We multiply the numerical parts first:
$$2 \times 9 \times 2$$
$$2 \times 9 = 18$$
$$18 \times 2 = 36$$
Next, we multiply the variable parts:
$$a^{2} \times b \times a^{2} \times b$$
When multiplying variables with exponents, we add the exponents for the same variable.
For the variable 'a': We have $$a^{2}$$ from the first numerator and $$a^{2}$$ from the third numerator.
So, $$a^{2} \times a^{2} = a^{(2+2)} = a^{4}$$.
For the variable 'b': We have $$b$$ (which is $$b^{1}$$) from the second numerator and $$b$$ (which is $$b^{1}$$) from the third numerator.
So, $$b \times b = b^{(1+1)} = b^{2}$$.
Combining the numerical and variable parts, the product of the numerators is $$36a^{4}b^{2}$$.

**step3** Multiplying the denominators

Next, we multiply all the denominators together. The denominators are $$3$$, $$a$$, and $$5$$.
We multiply the numerical parts first:
$$3 \times 5 = 15$$
The variable part is $$a$$.
So, the product of the denominators is $$15a$$.

**step4** Forming the combined fraction

Now, we write the product of the numerators over the product of the denominators to form a single fraction.
The combined fraction is $$\dfrac{36a^{4}b^{2}}{15a}$$.

**step5** Simplifying the numerical part of the fraction

We need to simplify the numerical part of this new fraction. This means we look for common factors in the number in the numerator (36) and the number in the denominator (15).
Both 36 and 15 can be divided by 3.
Divide 36 by 3: $$36 \div 3 = 12$$.
Divide 15 by 3: $$15 \div 3 = 5$$.
So, the numerical part simplifies to $$\dfrac{12}{5}$$.

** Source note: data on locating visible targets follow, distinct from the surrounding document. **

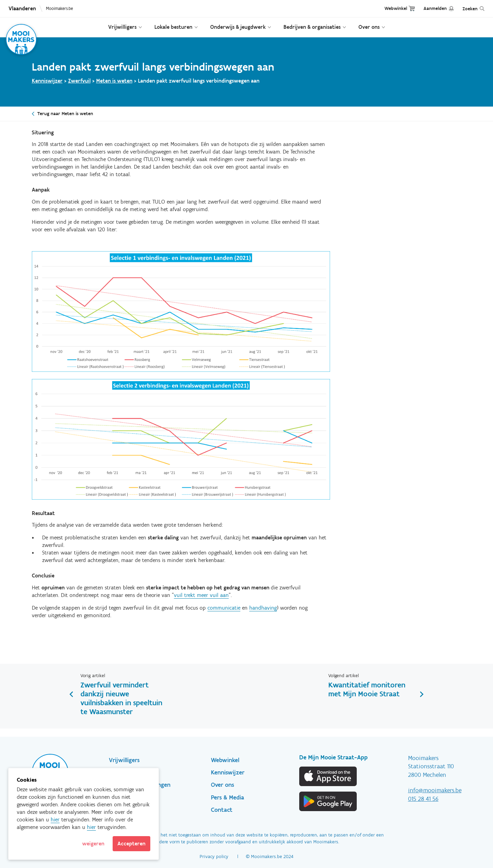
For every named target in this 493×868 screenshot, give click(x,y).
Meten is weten (114, 81)
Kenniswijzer (47, 81)
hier (55, 819)
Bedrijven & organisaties (312, 27)
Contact (222, 810)
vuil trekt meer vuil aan (201, 595)
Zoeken (470, 9)
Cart (412, 8)
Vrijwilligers (122, 27)
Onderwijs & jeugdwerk (238, 27)
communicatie (224, 608)
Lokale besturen (173, 27)
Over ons (369, 27)
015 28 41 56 (423, 799)
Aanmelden (435, 8)
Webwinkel (396, 8)
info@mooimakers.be (435, 790)
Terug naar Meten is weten (65, 113)
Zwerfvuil (79, 81)
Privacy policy (214, 856)
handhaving (263, 608)
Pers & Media (227, 797)
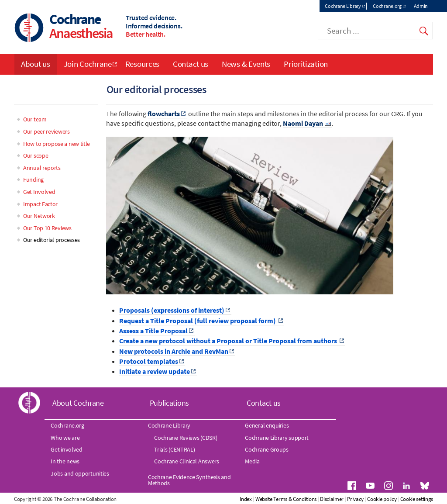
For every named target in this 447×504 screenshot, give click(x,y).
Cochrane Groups (267, 449)
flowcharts (164, 114)
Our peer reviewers (46, 131)
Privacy (355, 499)
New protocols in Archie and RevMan (174, 351)
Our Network (39, 216)
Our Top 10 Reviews (47, 228)
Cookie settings (417, 499)
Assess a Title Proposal (153, 331)
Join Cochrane (88, 64)
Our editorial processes (52, 240)
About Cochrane (78, 403)
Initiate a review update (155, 371)
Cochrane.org (387, 6)
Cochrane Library (343, 6)
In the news (65, 461)
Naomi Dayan (303, 123)
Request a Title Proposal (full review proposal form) (198, 321)
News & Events (246, 64)
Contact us (190, 64)
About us (35, 64)
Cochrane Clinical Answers (186, 461)
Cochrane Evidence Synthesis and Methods (189, 480)
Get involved (66, 449)
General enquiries (267, 425)
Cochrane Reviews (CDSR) (186, 438)
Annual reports (42, 168)
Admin (421, 6)
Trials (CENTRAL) (174, 449)
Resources (142, 64)
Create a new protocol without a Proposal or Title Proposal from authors (229, 341)
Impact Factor (40, 204)
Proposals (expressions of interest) (172, 310)
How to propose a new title (56, 144)
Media (252, 461)
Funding (33, 180)
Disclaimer (332, 499)
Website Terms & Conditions (286, 499)
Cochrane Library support (277, 438)
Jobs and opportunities (79, 473)
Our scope (35, 155)
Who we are (65, 438)
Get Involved (39, 192)
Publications (169, 403)
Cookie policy (382, 499)
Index (246, 499)
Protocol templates (148, 361)
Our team (35, 119)
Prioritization (306, 64)
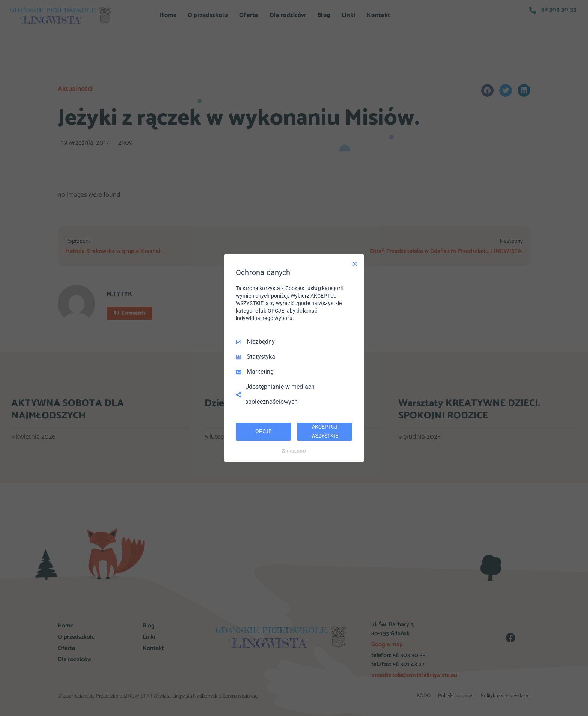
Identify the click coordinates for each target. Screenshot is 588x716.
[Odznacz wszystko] (355, 264)
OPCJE (263, 431)
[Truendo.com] (294, 451)
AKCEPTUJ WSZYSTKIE (325, 431)
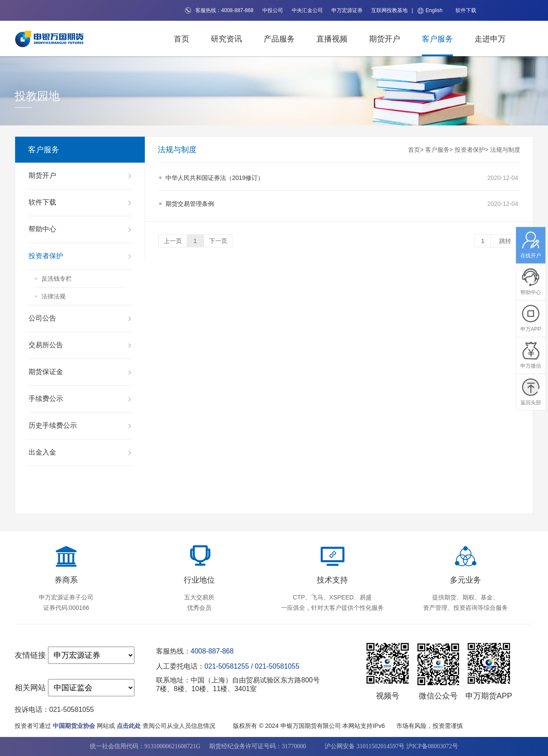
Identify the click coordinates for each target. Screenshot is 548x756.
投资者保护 (470, 150)
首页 (182, 39)
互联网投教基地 (389, 10)
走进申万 (490, 39)
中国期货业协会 (74, 726)
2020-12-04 (342, 178)
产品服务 (279, 39)
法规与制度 (505, 150)
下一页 (218, 241)
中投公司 (273, 10)
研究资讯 (226, 39)
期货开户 (385, 39)
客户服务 (437, 39)
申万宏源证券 (347, 10)
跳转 (505, 241)
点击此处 (129, 726)
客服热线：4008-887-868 (219, 10)
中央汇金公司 (307, 10)
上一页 (173, 241)
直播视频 (332, 39)
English (430, 10)
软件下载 (466, 10)
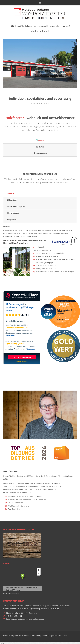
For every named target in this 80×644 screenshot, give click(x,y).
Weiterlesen (10, 336)
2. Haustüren (12, 200)
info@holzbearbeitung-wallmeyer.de (37, 26)
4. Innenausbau (13, 213)
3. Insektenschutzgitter (16, 206)
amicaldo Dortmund (32, 636)
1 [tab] (32, 90)
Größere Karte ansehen (11, 594)
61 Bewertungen (14, 304)
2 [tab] (36, 90)
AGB (66, 636)
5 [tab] (48, 90)
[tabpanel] (40, 64)
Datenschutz (57, 636)
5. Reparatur (12, 220)
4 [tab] (44, 90)
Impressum (40, 619)
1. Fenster (11, 194)
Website (6, 636)
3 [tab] (40, 90)
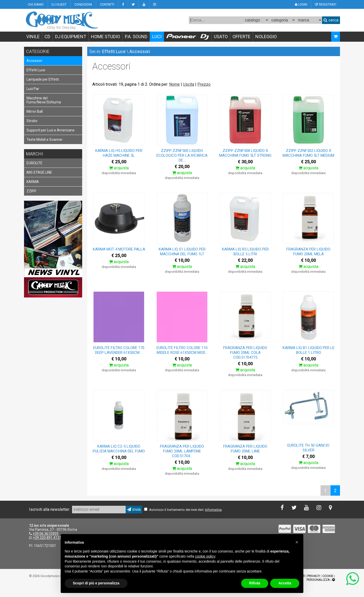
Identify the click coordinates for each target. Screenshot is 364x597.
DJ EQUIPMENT (71, 36)
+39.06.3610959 (46, 534)
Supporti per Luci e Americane (51, 130)
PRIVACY (314, 576)
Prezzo (204, 84)
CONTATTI (107, 4)
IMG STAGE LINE (39, 172)
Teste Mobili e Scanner (44, 140)
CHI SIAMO (36, 4)
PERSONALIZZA (318, 580)
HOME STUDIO (105, 36)
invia (134, 509)
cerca (331, 20)
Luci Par (33, 89)
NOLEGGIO (266, 36)
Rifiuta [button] (255, 583)
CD (47, 36)
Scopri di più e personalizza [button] (96, 583)
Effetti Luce (36, 70)
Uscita (189, 84)
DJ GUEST (59, 4)
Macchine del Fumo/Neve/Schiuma (44, 100)
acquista (119, 168)
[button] (297, 542)
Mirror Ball (35, 111)
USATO (221, 36)
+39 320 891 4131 (47, 538)
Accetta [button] (285, 583)
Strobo (32, 121)
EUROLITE (34, 163)
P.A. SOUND (136, 36)
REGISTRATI (326, 4)
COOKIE (328, 576)
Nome (174, 84)
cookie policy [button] (205, 556)
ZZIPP (31, 191)
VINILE (33, 36)
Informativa (213, 510)
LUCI (157, 36)
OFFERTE (241, 36)
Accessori (34, 61)
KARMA (33, 182)
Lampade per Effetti (43, 79)
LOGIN (301, 4)
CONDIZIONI (83, 4)
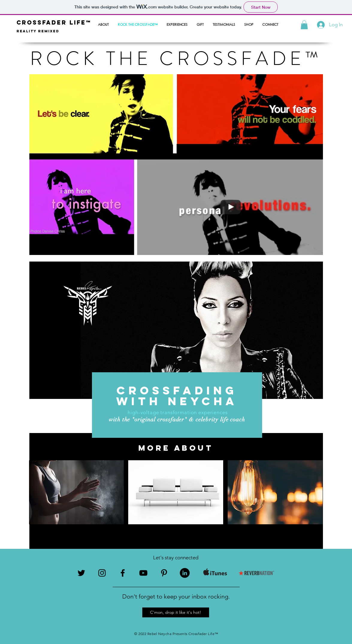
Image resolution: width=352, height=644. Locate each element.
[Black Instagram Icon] (102, 573)
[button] (304, 25)
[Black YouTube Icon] (143, 573)
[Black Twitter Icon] (81, 573)
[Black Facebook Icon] (123, 573)
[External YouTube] (230, 207)
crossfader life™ (54, 22)
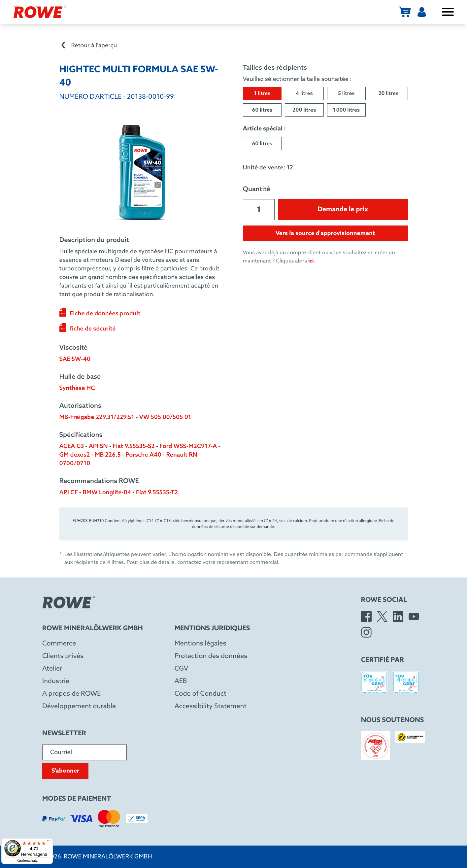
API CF (68, 493)
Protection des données (211, 656)
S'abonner (65, 771)
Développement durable (79, 707)
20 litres (388, 94)
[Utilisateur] (422, 12)
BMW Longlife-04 (107, 493)
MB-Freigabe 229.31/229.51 (97, 417)
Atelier (52, 669)
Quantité (256, 189)
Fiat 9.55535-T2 (157, 493)
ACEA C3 (72, 446)
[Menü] (49, 842)
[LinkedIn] (398, 616)
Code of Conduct (200, 694)
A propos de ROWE (71, 694)
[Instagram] (366, 632)
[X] (382, 616)
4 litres (304, 94)
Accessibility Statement (211, 707)
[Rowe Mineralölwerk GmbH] (39, 12)
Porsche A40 (143, 455)
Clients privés (63, 656)
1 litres (262, 94)
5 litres (346, 94)
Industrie (56, 681)
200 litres (304, 110)
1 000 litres (346, 110)
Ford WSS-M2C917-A (188, 446)
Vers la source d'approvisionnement (325, 234)
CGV (181, 669)
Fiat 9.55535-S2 (133, 446)
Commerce (59, 644)
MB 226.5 (107, 455)
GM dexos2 (74, 455)
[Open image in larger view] (142, 172)
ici (311, 261)
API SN (98, 446)
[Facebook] (366, 616)
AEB (181, 681)
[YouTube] (414, 616)
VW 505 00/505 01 (165, 417)
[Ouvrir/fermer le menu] (448, 12)
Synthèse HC (77, 388)
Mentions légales (200, 644)
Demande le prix (343, 210)
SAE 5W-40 (75, 359)
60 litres (262, 110)
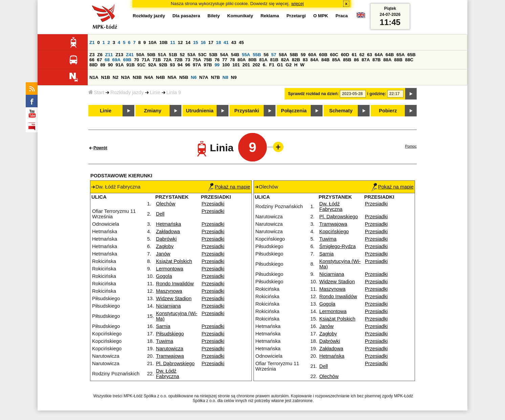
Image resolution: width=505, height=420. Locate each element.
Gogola (164, 276)
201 (246, 65)
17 (211, 42)
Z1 (92, 42)
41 (226, 42)
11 (173, 42)
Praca (342, 16)
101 (236, 65)
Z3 (92, 54)
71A (146, 60)
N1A (94, 77)
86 (356, 60)
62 (362, 54)
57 (273, 54)
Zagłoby (165, 246)
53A (192, 54)
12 (180, 42)
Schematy (341, 111)
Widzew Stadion (174, 299)
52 (182, 54)
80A (242, 60)
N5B (183, 77)
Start (96, 92)
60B (323, 54)
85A (336, 60)
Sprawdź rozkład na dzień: (313, 94)
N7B (215, 77)
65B (411, 54)
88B (398, 60)
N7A (204, 77)
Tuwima (164, 341)
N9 (234, 77)
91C (141, 65)
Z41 (130, 54)
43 (234, 42)
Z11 (109, 54)
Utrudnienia (199, 111)
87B (376, 60)
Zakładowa (168, 231)
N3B (137, 77)
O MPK (321, 16)
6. (264, 65)
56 (266, 54)
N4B (160, 77)
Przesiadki (213, 204)
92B (163, 65)
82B (296, 60)
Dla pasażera (186, 16)
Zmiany (152, 111)
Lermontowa (170, 269)
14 (188, 42)
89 (103, 65)
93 (172, 65)
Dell (160, 214)
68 (107, 60)
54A (224, 54)
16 (203, 42)
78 (232, 60)
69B (127, 60)
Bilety (214, 16)
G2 (289, 65)
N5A (172, 77)
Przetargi (296, 16)
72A (168, 60)
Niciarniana (168, 306)
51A (162, 54)
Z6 (100, 54)
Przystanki (246, 111)
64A (379, 54)
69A (116, 60)
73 (188, 60)
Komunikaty (240, 16)
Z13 (119, 54)
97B (208, 65)
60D (345, 54)
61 (354, 54)
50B (151, 54)
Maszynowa (169, 291)
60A (312, 54)
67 (100, 60)
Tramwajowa (170, 356)
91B (130, 65)
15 (195, 42)
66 (92, 60)
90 (110, 65)
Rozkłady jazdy (127, 92)
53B (213, 54)
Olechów (166, 204)
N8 (225, 77)
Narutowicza (170, 349)
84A (314, 60)
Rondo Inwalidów (175, 284)
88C (409, 60)
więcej (298, 3)
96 (188, 65)
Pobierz (388, 111)
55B (257, 54)
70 (136, 60)
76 (217, 60)
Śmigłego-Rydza (337, 246)
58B (294, 54)
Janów (163, 254)
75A (197, 60)
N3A (126, 77)
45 (241, 42)
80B (252, 60)
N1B (105, 77)
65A (400, 54)
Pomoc (411, 146)
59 (303, 54)
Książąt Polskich (174, 261)
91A (119, 65)
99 (217, 65)
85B (347, 60)
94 (180, 65)
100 (226, 65)
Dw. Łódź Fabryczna (168, 374)
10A (153, 42)
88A (387, 60)
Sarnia (163, 326)
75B (208, 60)
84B (325, 60)
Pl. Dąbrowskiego (175, 363)
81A (263, 60)
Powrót (100, 148)
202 (256, 65)
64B (390, 54)
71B (157, 60)
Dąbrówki (166, 239)
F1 (272, 65)
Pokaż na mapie (229, 187)
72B (178, 60)
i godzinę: (377, 94)
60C (334, 54)
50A (140, 54)
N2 (115, 77)
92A (152, 65)
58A (283, 54)
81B (274, 60)
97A (197, 65)
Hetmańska (169, 224)
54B (235, 54)
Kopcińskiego (334, 231)
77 (224, 60)
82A (285, 60)
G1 (280, 65)
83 (305, 60)
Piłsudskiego (170, 334)
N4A (149, 77)
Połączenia (294, 111)
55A (246, 54)
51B (173, 54)
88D (93, 65)
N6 (194, 77)
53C (202, 54)
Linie (155, 92)
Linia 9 (174, 92)
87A (366, 60)
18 (218, 42)
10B (163, 42)
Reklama (270, 16)
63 (369, 54)
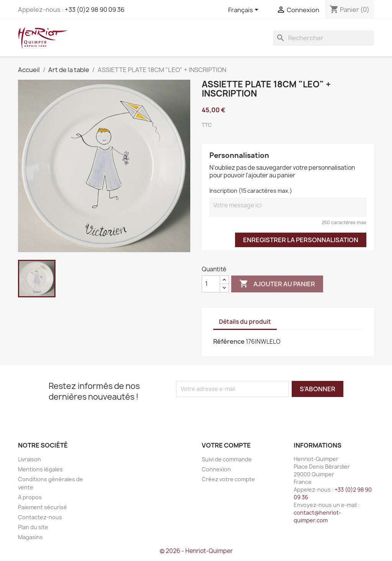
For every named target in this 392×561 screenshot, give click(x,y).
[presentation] (240, 412)
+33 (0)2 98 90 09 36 (95, 10)
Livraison (29, 459)
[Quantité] (211, 284)
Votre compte (226, 445)
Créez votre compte (228, 479)
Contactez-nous (40, 517)
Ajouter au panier (277, 284)
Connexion (216, 469)
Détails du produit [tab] (245, 322)
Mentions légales (40, 469)
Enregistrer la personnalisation (301, 240)
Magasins (30, 537)
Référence (229, 341)
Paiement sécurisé (42, 507)
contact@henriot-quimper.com (317, 516)
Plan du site (33, 527)
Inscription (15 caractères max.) (251, 190)
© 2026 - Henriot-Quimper (196, 551)
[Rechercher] (323, 38)
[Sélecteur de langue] (245, 10)
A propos (30, 497)
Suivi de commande (227, 459)
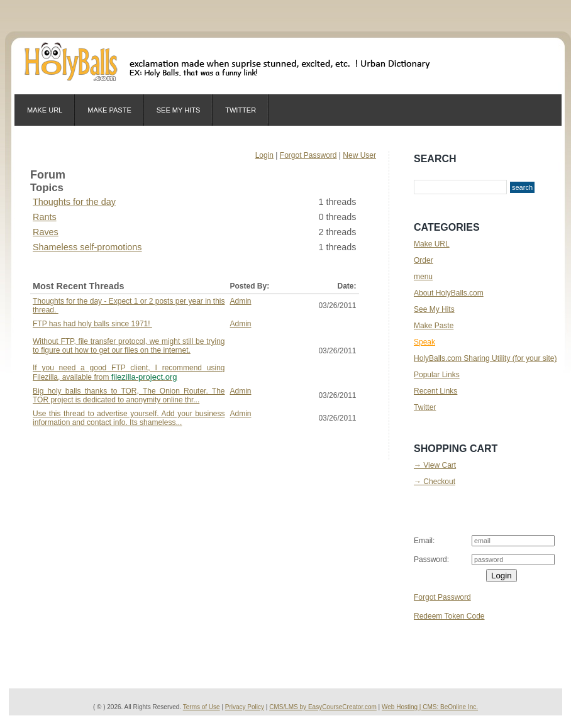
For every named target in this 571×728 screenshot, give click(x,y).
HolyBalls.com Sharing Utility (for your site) (485, 358)
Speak (424, 342)
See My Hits (178, 110)
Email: (424, 541)
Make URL (45, 110)
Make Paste (109, 110)
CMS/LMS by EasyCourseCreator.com (323, 707)
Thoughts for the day (74, 202)
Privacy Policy (245, 707)
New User (359, 155)
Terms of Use (201, 707)
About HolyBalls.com (448, 293)
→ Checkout (435, 482)
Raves (45, 232)
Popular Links (436, 375)
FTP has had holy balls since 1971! (129, 350)
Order (423, 260)
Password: (431, 560)
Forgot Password (308, 155)
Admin (241, 301)
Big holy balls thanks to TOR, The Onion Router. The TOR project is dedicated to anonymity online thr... (129, 395)
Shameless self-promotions (87, 247)
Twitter (240, 110)
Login (264, 155)
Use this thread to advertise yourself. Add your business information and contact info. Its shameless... (129, 418)
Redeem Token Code (449, 616)
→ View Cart (435, 465)
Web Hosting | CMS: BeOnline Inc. (430, 707)
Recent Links (435, 391)
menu (423, 277)
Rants (45, 217)
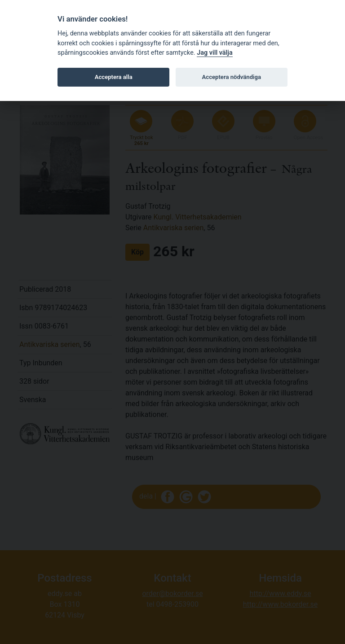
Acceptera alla (114, 77)
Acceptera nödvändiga (231, 77)
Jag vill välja (215, 53)
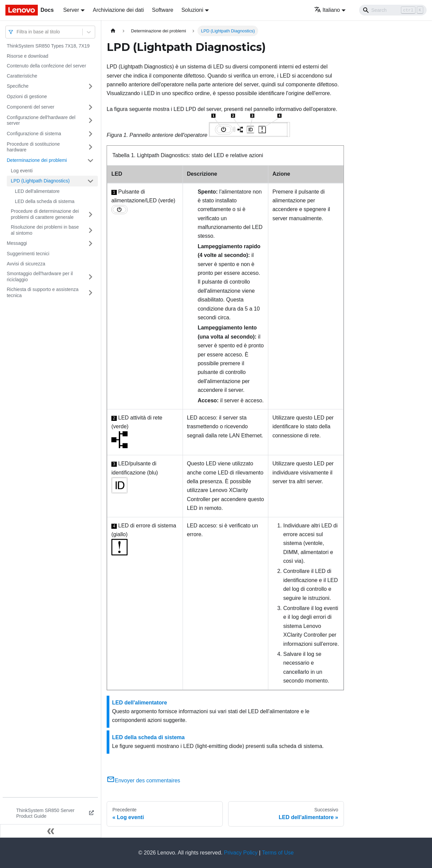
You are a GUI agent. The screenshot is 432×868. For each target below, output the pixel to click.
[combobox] (17, 32)
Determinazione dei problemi (37, 160)
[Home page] (113, 31)
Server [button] (71, 10)
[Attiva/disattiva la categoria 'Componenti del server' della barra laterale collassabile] (90, 107)
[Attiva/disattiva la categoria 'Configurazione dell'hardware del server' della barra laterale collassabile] (90, 120)
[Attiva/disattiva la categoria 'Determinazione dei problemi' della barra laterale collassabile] (90, 161)
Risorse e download (27, 56)
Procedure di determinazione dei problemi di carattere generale (45, 214)
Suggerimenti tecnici (28, 254)
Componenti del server (30, 107)
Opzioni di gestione (27, 96)
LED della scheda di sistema (45, 201)
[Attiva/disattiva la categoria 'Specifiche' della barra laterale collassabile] (90, 86)
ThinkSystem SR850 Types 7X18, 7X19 (48, 46)
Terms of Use (278, 852)
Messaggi (17, 243)
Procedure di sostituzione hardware (33, 147)
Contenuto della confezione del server (46, 66)
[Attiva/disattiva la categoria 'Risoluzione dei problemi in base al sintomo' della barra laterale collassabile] (90, 230)
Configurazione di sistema (34, 134)
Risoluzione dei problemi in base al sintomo (45, 230)
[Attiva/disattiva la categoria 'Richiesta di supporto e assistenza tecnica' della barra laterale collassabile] (90, 292)
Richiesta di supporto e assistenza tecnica (43, 292)
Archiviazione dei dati (118, 10)
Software (162, 10)
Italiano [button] (327, 10)
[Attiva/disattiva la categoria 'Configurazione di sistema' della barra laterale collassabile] (90, 134)
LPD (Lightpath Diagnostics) (40, 181)
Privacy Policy (241, 852)
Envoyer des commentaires (143, 780)
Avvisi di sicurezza (26, 264)
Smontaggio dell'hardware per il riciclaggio (40, 277)
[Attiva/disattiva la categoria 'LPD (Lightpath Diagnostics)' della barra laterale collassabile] (90, 181)
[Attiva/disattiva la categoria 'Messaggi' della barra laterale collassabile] (90, 243)
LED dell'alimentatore (37, 191)
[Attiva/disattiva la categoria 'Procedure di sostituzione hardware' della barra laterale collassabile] (90, 147)
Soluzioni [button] (192, 10)
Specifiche (18, 86)
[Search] (393, 10)
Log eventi (22, 171)
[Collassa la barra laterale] (51, 831)
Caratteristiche (22, 76)
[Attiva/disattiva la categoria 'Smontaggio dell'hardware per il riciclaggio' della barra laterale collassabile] (90, 277)
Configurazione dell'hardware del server (41, 120)
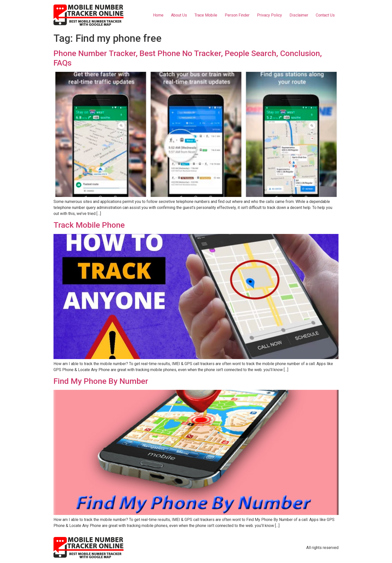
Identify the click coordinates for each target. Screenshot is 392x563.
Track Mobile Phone (89, 225)
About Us (179, 15)
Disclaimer (299, 15)
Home (158, 15)
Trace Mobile (206, 15)
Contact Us (325, 15)
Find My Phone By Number (101, 381)
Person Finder (237, 15)
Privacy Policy (270, 15)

**step6** Simplifying the variable part of the fraction

Now, we simplify the variable part of the fraction: $$\dfrac{a^{4}b^{2}}{a}$$.
For the variable 'a': We have $$a^{4}$$ in the numerator and $$a^{1}$$ (which is just $$a$$) in the denominator. When dividing variables with exponents, we subtract the exponent in the denominator from the exponent in the numerator.
$$a^{4} \div a^{1} = a^{(4-1)} = a^{3}$$.
For the variable 'b': We have $$b^{2}$$ in the numerator and no 'b' in the denominator, so $$b^{2}$$ remains as it is.
So, the variable part simplifies to $$a^{3}b^{2}$$.

**step7** Writing the final simplified answer

Finally, we combine the simplified numerical part and the simplified variable part to get the final simplified answer.
The simplified numerical part is $$\dfrac{12}{5}$$.
The simplified variable part is $$a^{3}b^{2}$$.
Putting them together, the final simplified expression is $$\dfrac{12a^{3}b^{2}}{5}$$.